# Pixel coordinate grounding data
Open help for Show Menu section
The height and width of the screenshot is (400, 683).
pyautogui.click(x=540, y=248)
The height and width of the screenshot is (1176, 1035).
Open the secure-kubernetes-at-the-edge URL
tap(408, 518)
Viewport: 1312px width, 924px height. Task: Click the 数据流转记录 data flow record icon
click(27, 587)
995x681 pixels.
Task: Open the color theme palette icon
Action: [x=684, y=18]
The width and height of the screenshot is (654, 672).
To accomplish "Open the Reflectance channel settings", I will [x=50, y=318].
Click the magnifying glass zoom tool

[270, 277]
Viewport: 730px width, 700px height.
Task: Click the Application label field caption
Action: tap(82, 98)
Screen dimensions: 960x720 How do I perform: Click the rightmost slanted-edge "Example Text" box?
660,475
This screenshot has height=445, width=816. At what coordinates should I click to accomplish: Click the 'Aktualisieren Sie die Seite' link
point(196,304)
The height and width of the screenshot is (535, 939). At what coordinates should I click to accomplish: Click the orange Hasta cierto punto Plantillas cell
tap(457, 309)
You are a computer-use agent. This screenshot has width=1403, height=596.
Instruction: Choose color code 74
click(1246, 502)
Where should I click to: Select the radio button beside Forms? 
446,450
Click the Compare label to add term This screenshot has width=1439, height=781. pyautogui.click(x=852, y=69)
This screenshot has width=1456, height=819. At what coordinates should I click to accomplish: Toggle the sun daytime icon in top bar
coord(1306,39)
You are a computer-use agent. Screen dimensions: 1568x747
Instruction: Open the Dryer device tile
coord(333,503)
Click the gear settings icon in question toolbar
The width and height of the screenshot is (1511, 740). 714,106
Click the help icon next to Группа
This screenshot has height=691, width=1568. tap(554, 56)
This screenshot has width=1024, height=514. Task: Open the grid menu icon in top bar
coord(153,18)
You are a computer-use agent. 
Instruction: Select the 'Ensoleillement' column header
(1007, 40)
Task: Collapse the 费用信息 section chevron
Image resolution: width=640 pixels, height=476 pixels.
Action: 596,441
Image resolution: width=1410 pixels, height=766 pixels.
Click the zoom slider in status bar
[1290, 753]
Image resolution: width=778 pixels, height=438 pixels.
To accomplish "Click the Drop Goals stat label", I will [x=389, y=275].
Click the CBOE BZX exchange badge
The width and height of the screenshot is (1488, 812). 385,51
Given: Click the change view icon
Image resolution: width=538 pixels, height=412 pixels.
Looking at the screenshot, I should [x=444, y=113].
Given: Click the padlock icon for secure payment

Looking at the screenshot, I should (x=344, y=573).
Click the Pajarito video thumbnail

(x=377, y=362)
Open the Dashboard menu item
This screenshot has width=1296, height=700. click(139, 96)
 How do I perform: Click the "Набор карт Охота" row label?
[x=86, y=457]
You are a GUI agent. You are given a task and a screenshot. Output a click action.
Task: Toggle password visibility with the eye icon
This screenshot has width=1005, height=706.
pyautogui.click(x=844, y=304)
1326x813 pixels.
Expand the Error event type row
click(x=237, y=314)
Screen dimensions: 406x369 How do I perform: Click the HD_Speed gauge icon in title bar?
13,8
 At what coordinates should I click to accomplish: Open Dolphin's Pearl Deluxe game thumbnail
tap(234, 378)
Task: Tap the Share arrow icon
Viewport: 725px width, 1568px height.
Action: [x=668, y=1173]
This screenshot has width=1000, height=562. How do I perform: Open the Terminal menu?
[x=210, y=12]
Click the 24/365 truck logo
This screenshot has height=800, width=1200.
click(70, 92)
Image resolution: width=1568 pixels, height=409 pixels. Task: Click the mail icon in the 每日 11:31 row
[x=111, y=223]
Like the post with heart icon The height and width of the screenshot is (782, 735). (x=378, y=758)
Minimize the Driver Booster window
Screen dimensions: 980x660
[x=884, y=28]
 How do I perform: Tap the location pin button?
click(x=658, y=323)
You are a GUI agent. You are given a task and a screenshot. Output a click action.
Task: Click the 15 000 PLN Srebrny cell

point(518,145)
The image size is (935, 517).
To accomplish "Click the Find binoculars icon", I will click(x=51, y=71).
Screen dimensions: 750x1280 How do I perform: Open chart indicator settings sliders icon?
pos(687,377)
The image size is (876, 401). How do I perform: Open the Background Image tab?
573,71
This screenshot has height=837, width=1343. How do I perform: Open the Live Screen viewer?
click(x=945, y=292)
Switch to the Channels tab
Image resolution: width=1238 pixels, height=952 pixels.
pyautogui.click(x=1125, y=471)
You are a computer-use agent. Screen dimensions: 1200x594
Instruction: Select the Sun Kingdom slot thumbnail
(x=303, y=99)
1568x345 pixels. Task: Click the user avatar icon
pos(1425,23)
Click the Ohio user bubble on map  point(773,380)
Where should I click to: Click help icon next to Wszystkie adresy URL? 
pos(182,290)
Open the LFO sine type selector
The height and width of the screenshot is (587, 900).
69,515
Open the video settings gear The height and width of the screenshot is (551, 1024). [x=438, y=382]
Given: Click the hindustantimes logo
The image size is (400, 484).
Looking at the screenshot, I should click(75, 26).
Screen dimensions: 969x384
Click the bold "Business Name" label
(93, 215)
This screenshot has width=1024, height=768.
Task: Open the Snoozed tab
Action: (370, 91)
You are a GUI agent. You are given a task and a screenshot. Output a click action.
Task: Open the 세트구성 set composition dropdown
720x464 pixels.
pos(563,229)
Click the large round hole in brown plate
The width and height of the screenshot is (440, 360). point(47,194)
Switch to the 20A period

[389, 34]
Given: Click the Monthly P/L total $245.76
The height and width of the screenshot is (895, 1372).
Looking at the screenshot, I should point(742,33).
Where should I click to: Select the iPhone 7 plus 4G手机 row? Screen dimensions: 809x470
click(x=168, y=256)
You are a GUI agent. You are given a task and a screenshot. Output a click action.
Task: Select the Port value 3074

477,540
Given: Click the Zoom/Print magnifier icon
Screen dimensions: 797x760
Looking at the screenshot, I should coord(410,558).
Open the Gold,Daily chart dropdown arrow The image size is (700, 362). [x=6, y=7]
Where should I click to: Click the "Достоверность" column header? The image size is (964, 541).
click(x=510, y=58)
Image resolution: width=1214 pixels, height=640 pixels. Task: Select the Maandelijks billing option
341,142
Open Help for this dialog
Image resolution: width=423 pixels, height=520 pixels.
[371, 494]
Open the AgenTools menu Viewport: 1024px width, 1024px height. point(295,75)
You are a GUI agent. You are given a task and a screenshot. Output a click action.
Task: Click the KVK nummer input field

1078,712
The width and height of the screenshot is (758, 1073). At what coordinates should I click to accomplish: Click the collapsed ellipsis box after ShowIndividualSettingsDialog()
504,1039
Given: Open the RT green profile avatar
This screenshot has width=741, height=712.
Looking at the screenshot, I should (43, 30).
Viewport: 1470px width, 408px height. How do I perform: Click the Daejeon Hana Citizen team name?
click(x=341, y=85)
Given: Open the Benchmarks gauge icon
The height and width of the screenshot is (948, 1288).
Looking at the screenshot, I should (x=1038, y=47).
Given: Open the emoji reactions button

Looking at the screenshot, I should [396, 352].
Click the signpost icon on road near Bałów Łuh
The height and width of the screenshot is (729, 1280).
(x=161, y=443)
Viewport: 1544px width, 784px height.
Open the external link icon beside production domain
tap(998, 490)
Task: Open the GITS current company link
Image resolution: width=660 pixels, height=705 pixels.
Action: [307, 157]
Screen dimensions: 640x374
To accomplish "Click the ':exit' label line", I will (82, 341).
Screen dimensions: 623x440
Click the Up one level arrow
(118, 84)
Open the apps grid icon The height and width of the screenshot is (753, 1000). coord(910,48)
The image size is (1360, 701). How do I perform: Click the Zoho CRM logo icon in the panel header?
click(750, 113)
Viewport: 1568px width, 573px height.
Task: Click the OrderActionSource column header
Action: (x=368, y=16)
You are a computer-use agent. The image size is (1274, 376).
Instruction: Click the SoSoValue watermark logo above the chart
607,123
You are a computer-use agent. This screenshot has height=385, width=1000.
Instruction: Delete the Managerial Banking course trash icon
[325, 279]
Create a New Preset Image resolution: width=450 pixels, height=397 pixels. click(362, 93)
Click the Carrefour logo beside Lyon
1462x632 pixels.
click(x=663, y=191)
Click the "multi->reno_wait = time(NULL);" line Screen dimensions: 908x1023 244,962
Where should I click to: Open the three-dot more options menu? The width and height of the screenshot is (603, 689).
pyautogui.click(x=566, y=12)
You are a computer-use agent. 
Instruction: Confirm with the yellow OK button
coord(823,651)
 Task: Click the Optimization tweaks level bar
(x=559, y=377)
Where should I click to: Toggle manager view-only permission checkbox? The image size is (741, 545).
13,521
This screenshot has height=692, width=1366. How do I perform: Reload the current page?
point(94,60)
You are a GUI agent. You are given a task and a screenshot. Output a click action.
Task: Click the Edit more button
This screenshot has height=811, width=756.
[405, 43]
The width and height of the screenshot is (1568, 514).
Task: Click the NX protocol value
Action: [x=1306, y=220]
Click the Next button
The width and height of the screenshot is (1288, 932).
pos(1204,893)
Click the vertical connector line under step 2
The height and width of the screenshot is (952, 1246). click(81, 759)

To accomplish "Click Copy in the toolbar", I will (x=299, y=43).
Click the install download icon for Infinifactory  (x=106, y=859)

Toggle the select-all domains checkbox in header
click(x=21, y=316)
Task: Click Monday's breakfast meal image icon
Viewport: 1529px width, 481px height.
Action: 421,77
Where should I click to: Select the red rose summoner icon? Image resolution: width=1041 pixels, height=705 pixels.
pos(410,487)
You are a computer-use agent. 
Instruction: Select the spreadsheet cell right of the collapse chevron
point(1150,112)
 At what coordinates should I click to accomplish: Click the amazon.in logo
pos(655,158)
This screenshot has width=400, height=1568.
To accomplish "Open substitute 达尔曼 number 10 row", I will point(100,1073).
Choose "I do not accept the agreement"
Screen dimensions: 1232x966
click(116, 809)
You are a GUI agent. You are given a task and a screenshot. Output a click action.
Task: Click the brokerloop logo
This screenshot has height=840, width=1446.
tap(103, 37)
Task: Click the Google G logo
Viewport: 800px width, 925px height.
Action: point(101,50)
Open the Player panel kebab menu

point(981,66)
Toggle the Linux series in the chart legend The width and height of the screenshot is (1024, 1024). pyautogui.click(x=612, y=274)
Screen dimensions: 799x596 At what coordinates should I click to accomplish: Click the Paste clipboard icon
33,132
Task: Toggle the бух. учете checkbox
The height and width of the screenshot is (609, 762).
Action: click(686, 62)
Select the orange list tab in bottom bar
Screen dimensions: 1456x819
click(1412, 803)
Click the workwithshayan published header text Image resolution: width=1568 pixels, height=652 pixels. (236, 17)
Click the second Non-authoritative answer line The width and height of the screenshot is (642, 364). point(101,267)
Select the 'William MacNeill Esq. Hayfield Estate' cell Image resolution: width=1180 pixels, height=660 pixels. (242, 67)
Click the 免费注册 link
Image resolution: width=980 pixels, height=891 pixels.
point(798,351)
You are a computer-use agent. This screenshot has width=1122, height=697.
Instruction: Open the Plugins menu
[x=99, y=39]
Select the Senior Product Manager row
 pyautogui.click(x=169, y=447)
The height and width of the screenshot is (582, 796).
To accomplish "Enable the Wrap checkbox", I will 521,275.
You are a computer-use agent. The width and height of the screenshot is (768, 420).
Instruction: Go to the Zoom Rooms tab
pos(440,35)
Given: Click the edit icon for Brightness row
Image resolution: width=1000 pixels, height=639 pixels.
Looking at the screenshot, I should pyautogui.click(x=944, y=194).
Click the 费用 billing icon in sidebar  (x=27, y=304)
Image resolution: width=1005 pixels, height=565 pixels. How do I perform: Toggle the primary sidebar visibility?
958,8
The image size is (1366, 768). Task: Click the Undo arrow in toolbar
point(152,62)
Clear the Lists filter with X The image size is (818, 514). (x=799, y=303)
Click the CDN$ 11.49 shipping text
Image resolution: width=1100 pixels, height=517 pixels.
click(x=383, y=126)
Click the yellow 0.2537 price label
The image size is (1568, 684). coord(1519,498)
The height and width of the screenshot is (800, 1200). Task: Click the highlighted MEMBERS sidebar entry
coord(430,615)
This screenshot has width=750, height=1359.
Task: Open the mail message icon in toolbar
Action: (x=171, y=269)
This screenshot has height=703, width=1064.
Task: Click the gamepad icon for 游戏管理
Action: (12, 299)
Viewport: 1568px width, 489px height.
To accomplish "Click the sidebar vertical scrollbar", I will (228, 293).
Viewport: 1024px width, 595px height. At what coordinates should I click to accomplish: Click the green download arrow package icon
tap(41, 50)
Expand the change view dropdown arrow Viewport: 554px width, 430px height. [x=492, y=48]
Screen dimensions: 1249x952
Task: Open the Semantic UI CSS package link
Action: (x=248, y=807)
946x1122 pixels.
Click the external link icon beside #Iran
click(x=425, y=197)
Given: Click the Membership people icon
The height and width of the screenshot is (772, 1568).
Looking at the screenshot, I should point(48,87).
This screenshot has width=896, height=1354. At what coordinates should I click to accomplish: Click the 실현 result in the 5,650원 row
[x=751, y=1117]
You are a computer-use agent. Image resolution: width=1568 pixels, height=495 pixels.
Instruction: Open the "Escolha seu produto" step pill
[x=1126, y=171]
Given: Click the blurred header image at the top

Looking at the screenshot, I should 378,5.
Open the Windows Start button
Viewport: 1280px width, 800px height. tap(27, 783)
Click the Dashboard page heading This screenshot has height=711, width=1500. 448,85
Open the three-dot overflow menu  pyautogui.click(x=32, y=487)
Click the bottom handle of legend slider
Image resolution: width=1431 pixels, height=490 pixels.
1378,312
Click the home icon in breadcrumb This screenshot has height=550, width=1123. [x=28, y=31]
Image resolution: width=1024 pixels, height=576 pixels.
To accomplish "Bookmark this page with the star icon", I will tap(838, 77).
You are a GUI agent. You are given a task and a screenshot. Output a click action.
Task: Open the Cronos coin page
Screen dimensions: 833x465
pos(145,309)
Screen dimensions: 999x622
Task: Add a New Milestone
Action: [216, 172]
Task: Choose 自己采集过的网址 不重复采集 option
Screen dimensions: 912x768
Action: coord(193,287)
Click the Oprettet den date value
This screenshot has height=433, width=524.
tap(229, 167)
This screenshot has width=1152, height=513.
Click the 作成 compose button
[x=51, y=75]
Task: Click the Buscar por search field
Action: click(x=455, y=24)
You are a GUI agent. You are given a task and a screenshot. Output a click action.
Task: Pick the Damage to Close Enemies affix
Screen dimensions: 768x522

# About this exercise
Scan the entries above and return each line that holds "legend".

# Final answer
Toggle the Linux series in the chart legend The width and height of the screenshot is (1024, 1024). pyautogui.click(x=612, y=274)
Click the bottom handle of legend slider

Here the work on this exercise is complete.